▸ Source text
===

Also, on June 25, 2015, per the Earthstone Settlement and Earthstone/Victory Settlement (described below under “Note 13 - Settlement Agreements”), Earthstone agreed to pay us approximately $54,000 (representing the net of amounts previously paid by Victory to Earthstone in connection with the terms of a prior participation agreement covering certain leases in Karnes County, Texas and certain amounts owed to us in connection with title issues discovered in connection with those leases) and we agreed that we are deemed a non-consenting party in connection with such wells; and Victory agreed to assign certain oil and gas interests in the wells which we transferred to Victory in February 2015, to Earthstone. As a result, we capitalized approximately $142,000 (approximately $196,000 paid by Victory to Earthstone less approximately $54,000 paid by Earthstone to Lucas) to our oil and gas property full-cost pool.

 

In addition, on June 25, 2015, per the Victory Settlement Agreement (described below under “Note 13 - Settlement Agreements”), Victory retained ownership and control over five Penn Virginia well-bores and also retained the obligations to pay expenses associated with such Penn Virginia well-bores effective after August 1, 2014; and we also assigned Victory rights to another property located in the same field as the Penn Virginia well-bores. In total, six Penn Virginia well-bores rights were assigned to Victory, representing an approximately $596,000 credit to our oil and gas property full-cost pool.

===

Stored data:
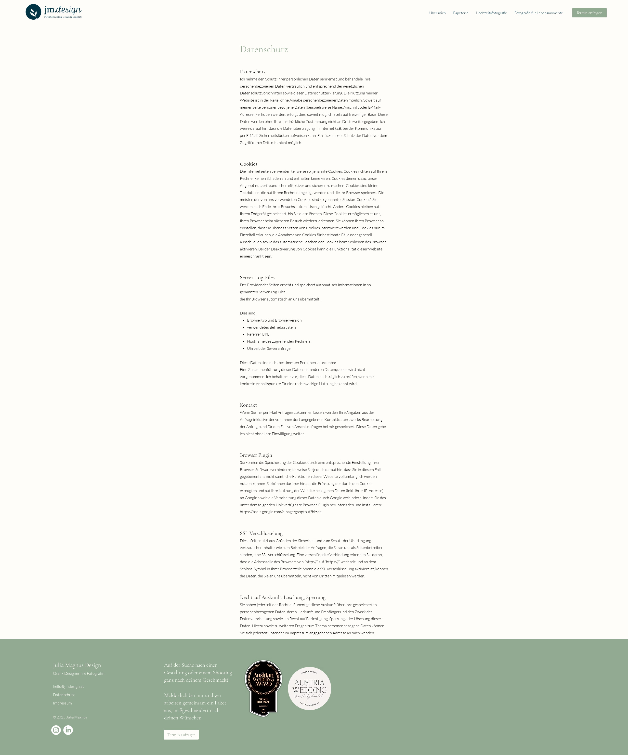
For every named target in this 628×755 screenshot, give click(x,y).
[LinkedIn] (68, 730)
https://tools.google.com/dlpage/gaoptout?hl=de (281, 511)
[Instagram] (56, 730)
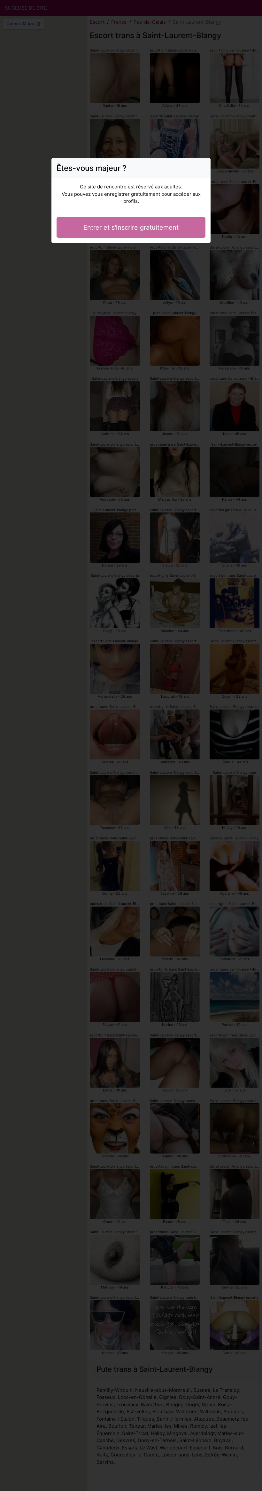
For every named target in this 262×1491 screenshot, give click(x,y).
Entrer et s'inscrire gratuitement (131, 227)
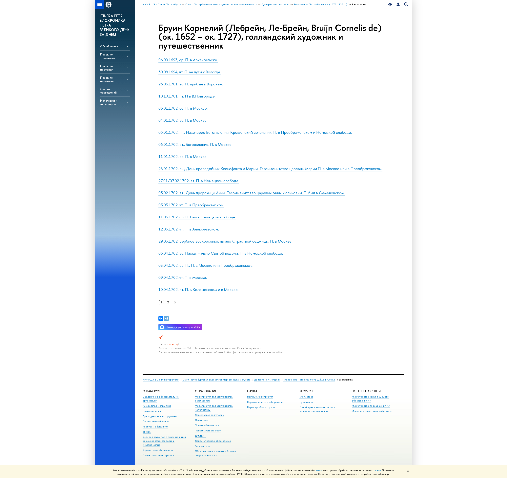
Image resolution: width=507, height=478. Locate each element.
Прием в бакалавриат (207, 425)
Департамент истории (267, 379)
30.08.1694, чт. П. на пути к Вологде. (189, 72)
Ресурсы (306, 391)
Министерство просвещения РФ (371, 405)
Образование (205, 391)
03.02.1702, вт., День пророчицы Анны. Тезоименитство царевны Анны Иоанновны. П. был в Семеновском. (251, 192)
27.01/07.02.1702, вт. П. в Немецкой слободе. (198, 180)
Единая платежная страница (158, 455)
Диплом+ (200, 435)
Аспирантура (202, 446)
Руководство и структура (157, 405)
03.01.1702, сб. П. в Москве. (183, 108)
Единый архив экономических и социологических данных (317, 409)
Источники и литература (108, 102)
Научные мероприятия (260, 396)
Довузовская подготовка (209, 415)
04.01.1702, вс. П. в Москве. (182, 120)
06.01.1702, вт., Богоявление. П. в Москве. (195, 144)
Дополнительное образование (213, 441)
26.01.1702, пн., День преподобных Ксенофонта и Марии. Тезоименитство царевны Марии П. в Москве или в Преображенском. (270, 168)
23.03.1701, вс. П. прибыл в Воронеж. (190, 84)
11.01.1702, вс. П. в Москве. (182, 156)
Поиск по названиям (106, 79)
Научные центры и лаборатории (265, 402)
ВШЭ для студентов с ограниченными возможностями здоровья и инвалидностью (164, 440)
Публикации (306, 402)
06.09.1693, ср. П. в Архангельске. (188, 59)
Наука (252, 391)
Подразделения (152, 411)
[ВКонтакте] (160, 318)
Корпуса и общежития (155, 426)
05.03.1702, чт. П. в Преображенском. (191, 204)
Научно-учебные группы (261, 407)
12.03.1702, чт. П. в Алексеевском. (188, 229)
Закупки (147, 431)
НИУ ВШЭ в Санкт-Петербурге (161, 379)
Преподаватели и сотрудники (160, 416)
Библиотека (306, 396)
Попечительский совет (156, 421)
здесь (319, 470)
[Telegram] (166, 318)
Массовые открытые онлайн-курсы (372, 411)
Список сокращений (108, 90)
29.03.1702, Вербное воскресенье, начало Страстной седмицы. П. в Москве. (225, 241)
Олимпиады (201, 420)
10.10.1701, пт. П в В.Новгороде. (186, 96)
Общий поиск (109, 46)
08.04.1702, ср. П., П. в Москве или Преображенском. (205, 265)
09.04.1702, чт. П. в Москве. (182, 277)
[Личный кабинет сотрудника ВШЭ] (398, 4)
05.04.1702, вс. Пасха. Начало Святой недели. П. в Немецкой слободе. (220, 253)
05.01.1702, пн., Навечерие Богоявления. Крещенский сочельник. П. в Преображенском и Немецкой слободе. (255, 132)
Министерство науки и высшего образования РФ (370, 398)
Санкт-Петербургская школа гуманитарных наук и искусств (216, 379)
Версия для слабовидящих (158, 450)
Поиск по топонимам (107, 56)
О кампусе (151, 391)
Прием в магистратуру (208, 430)
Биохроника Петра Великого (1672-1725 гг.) (309, 379)
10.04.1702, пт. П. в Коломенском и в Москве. (198, 289)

===

According to the settlement excerpt, how was the figure of approximately $142,000 capitalized to the oil and gas property full-cost pool arrived at? Answer in one to three sentences.

▸ Full response
The approximately $142,000 is the roughly $196,000 that Victory paid to Earthstone, less the roughly $54,000 that Earthstone agreed to pay Lucas under the June 25, 2015 Earthstone Settlement and Earthstone/Victory Settlement. That net amount was capitalized to the oil and gas property full-cost pool.